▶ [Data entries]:
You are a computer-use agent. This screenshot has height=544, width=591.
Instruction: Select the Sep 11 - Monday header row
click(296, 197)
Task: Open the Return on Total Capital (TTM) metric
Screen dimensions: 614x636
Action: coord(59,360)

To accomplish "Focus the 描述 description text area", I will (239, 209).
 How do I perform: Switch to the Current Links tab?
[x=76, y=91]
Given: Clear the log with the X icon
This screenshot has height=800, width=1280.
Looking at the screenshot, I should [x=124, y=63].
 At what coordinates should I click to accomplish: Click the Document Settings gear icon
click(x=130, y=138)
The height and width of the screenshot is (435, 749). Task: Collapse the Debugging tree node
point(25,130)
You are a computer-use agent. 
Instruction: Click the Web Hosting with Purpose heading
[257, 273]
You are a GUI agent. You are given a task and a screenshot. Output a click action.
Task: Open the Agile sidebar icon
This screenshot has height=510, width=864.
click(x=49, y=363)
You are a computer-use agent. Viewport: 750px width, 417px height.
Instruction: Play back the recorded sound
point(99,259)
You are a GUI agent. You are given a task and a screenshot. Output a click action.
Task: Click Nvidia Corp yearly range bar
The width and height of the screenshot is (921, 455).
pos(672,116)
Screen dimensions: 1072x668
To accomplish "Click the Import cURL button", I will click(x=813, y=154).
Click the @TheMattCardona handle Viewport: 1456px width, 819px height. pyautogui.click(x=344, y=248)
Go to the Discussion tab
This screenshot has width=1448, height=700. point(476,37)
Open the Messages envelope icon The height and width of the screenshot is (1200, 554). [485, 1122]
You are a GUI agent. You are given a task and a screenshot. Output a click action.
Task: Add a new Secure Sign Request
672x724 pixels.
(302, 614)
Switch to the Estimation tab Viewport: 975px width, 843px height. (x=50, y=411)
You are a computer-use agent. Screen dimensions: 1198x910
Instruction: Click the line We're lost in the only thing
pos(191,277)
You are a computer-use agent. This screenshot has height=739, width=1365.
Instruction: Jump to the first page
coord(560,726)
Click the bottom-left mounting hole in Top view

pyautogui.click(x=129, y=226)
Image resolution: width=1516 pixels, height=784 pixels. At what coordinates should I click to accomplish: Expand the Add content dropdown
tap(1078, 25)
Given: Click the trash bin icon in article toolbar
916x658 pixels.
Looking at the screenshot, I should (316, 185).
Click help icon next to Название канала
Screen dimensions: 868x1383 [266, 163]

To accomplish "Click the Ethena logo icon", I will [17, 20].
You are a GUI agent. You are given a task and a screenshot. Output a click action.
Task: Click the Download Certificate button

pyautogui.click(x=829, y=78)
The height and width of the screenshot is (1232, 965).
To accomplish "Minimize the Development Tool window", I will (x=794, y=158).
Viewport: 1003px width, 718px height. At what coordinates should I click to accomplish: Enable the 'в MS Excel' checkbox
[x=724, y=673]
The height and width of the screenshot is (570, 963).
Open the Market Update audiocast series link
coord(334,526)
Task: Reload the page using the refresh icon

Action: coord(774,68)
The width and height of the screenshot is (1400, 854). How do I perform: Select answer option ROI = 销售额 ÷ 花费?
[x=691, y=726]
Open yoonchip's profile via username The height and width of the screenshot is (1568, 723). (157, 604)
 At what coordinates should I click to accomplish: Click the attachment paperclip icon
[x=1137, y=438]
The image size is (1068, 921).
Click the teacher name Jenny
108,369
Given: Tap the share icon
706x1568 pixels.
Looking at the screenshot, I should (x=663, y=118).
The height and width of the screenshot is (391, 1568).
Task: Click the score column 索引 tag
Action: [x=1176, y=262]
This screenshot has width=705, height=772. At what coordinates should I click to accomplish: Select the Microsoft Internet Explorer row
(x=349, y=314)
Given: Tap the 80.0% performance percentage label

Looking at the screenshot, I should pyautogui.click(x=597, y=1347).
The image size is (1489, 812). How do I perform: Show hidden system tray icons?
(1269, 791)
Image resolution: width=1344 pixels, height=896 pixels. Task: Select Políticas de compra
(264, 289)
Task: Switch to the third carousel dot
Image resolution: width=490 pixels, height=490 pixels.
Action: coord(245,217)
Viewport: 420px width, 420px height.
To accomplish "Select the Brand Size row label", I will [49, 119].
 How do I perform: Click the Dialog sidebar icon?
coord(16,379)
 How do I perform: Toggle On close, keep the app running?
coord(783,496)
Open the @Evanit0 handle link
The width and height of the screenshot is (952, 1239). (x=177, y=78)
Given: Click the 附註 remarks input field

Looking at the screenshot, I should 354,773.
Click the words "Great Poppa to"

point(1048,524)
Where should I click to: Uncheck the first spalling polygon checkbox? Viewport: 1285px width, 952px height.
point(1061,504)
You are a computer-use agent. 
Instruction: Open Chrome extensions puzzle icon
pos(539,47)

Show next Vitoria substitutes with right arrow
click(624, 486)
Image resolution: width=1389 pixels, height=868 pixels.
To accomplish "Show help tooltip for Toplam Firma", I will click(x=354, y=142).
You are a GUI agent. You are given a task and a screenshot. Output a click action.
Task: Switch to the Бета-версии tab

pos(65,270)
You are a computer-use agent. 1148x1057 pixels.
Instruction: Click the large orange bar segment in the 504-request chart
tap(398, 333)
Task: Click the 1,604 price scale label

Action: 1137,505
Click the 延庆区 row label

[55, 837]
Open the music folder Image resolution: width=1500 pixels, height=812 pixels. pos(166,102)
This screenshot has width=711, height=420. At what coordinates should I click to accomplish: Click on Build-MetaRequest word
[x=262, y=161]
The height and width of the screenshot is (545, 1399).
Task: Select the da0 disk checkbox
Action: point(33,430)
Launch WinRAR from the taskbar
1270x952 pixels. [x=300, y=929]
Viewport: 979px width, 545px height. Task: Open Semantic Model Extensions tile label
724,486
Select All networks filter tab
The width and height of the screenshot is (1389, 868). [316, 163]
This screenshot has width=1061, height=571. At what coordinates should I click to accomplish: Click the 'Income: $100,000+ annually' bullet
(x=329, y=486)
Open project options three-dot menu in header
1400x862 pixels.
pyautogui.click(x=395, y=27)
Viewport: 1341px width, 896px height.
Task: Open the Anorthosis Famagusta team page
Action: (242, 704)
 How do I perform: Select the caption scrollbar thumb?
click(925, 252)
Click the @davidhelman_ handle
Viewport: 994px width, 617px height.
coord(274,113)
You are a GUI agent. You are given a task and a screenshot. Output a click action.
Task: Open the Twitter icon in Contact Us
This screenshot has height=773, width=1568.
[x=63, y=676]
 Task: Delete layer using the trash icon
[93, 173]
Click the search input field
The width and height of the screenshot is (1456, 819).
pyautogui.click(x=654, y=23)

▶ [What you are asked to do]:
Send back the complete set of entries, exactly as shown above.

▶ [Written reply]:
You are a computer-use agent. This screenshot has height=544, width=591.
Instruction: Select the Sep 11 - Monday header row
click(296, 197)
Task: Open the Return on Total Capital (TTM) metric
Screen dimensions: 614x636
Action: coord(59,360)

To accomplish "Focus the 描述 description text area", I will (239, 209).
 How do I perform: Switch to the Current Links tab?
[x=76, y=91]
Given: Clear the log with the X icon
This screenshot has height=800, width=1280.
Looking at the screenshot, I should [x=124, y=63].
 At what coordinates should I click to accomplish: Click the Document Settings gear icon
click(x=130, y=138)
The height and width of the screenshot is (435, 749). Task: Collapse the Debugging tree node
point(25,130)
You are a computer-use agent. 
Instruction: Click the Web Hosting with Purpose heading
[257, 273]
You are a GUI agent. You are given a task and a screenshot. Output a click action.
Task: Open the Agile sidebar icon
This screenshot has height=510, width=864.
click(x=49, y=363)
You are a computer-use agent. Viewport: 750px width, 417px height.
Instruction: Play back the recorded sound
point(99,259)
You are a GUI agent. You are given a task and a screenshot. Output a click action.
Task: Click Nvidia Corp yearly range bar
The width and height of the screenshot is (921, 455).
pos(672,116)
Screen dimensions: 1072x668
To accomplish "Click the Import cURL button", I will click(x=813, y=154).
Click the @TheMattCardona handle Viewport: 1456px width, 819px height. pyautogui.click(x=344, y=248)
Go to the Discussion tab
This screenshot has width=1448, height=700. point(476,37)
Open the Messages envelope icon The height and width of the screenshot is (1200, 554). [485, 1122]
You are a GUI agent. You are given a task and a screenshot. Output a click action.
Task: Add a new Secure Sign Request
672x724 pixels.
(302, 614)
Switch to the Estimation tab Viewport: 975px width, 843px height. (x=50, y=411)
You are a computer-use agent. Screen dimensions: 1198x910
Instruction: Click the line We're lost in the only thing
pos(191,277)
You are a computer-use agent. This screenshot has height=739, width=1365.
Instruction: Jump to the first page
coord(560,726)
Click the bottom-left mounting hole in Top view

pyautogui.click(x=129, y=226)
Image resolution: width=1516 pixels, height=784 pixels. At what coordinates should I click to accomplish: Expand the Add content dropdown
tap(1078, 25)
Given: Click the trash bin icon in article toolbar
916x658 pixels.
Looking at the screenshot, I should (316, 185).
Click help icon next to Название канала
Screen dimensions: 868x1383 [266, 163]

To accomplish "Click the Ethena logo icon", I will [17, 20].
You are a GUI agent. You are given a task and a screenshot. Output a click action.
Task: Click the Download Certificate button

pyautogui.click(x=829, y=78)
The height and width of the screenshot is (1232, 965).
To accomplish "Minimize the Development Tool window", I will (x=794, y=158).
Viewport: 1003px width, 718px height. At what coordinates should I click to accomplish: Enable the 'в MS Excel' checkbox
[x=724, y=673]
The height and width of the screenshot is (570, 963).
Open the Market Update audiocast series link
coord(334,526)
Task: Reload the page using the refresh icon

Action: coord(774,68)
The width and height of the screenshot is (1400, 854). How do I perform: Select answer option ROI = 销售额 ÷ 花费?
[x=691, y=726]
Open yoonchip's profile via username The height and width of the screenshot is (1568, 723). (157, 604)
 At what coordinates should I click to accomplish: Click the attachment paperclip icon
[x=1137, y=438]
The image size is (1068, 921).
Click the teacher name Jenny
108,369
Given: Tap the share icon
706x1568 pixels.
Looking at the screenshot, I should (x=663, y=118).
The height and width of the screenshot is (391, 1568).
Task: Click the score column 索引 tag
Action: [x=1176, y=262]
This screenshot has width=705, height=772. At what coordinates should I click to accomplish: Select the Microsoft Internet Explorer row
(x=349, y=314)
Given: Tap the 80.0% performance percentage label

Looking at the screenshot, I should pyautogui.click(x=597, y=1347).
The image size is (1489, 812). How do I perform: Show hidden system tray icons?
(1269, 791)
Image resolution: width=1344 pixels, height=896 pixels. Task: Select Políticas de compra
(264, 289)
Task: Switch to the third carousel dot
Image resolution: width=490 pixels, height=490 pixels.
Action: coord(245,217)
Viewport: 420px width, 420px height.
To accomplish "Select the Brand Size row label", I will [49, 119].
 How do I perform: Click the Dialog sidebar icon?
coord(16,379)
 How do I perform: Toggle On close, keep the app running?
coord(783,496)
Open the @Evanit0 handle link
The width and height of the screenshot is (952, 1239). (x=177, y=78)
Given: Click the 附註 remarks input field

Looking at the screenshot, I should 354,773.
Click the words "Great Poppa to"

point(1048,524)
Where should I click to: Uncheck the first spalling polygon checkbox? Viewport: 1285px width, 952px height.
point(1061,504)
You are a computer-use agent. 
Instruction: Open Chrome extensions puzzle icon
pos(539,47)

Show next Vitoria substitutes with right arrow
click(624, 486)
Image resolution: width=1389 pixels, height=868 pixels.
To accomplish "Show help tooltip for Toplam Firma", I will click(x=354, y=142).
You are a GUI agent. You are given a task and a screenshot. Output a click action.
Task: Switch to the Бета-версии tab

pos(65,270)
You are a computer-use agent. 1148x1057 pixels.
Instruction: Click the large orange bar segment in the 504-request chart
tap(398, 333)
Task: Click the 1,604 price scale label

Action: 1137,505
Click the 延庆区 row label

[55, 837]
Open the music folder Image resolution: width=1500 pixels, height=812 pixels. pos(166,102)
This screenshot has width=711, height=420. At what coordinates should I click to accomplish: Click on Build-MetaRequest word
[x=262, y=161]
The height and width of the screenshot is (545, 1399).
Task: Select the da0 disk checkbox
Action: point(33,430)
Launch WinRAR from the taskbar
1270x952 pixels. [x=300, y=929]
Viewport: 979px width, 545px height. Task: Open Semantic Model Extensions tile label
724,486
Select All networks filter tab
The width and height of the screenshot is (1389, 868). [316, 163]
This screenshot has width=1061, height=571. At what coordinates should I click to accomplish: Click the 'Income: $100,000+ annually' bullet
(x=329, y=486)
Open project options three-dot menu in header
1400x862 pixels.
pyautogui.click(x=395, y=27)
Viewport: 1341px width, 896px height.
Task: Open the Anorthosis Famagusta team page
Action: (242, 704)
 How do I perform: Select the caption scrollbar thumb?
click(925, 252)
Click the @davidhelman_ handle
Viewport: 994px width, 617px height.
coord(274,113)
You are a GUI agent. You are given a task and a screenshot. Output a click action.
Task: Open the Twitter icon in Contact Us
This screenshot has height=773, width=1568.
[x=63, y=676]
 Task: Delete layer using the trash icon
[93, 173]
Click the search input field
The width and height of the screenshot is (1456, 819).
pyautogui.click(x=654, y=23)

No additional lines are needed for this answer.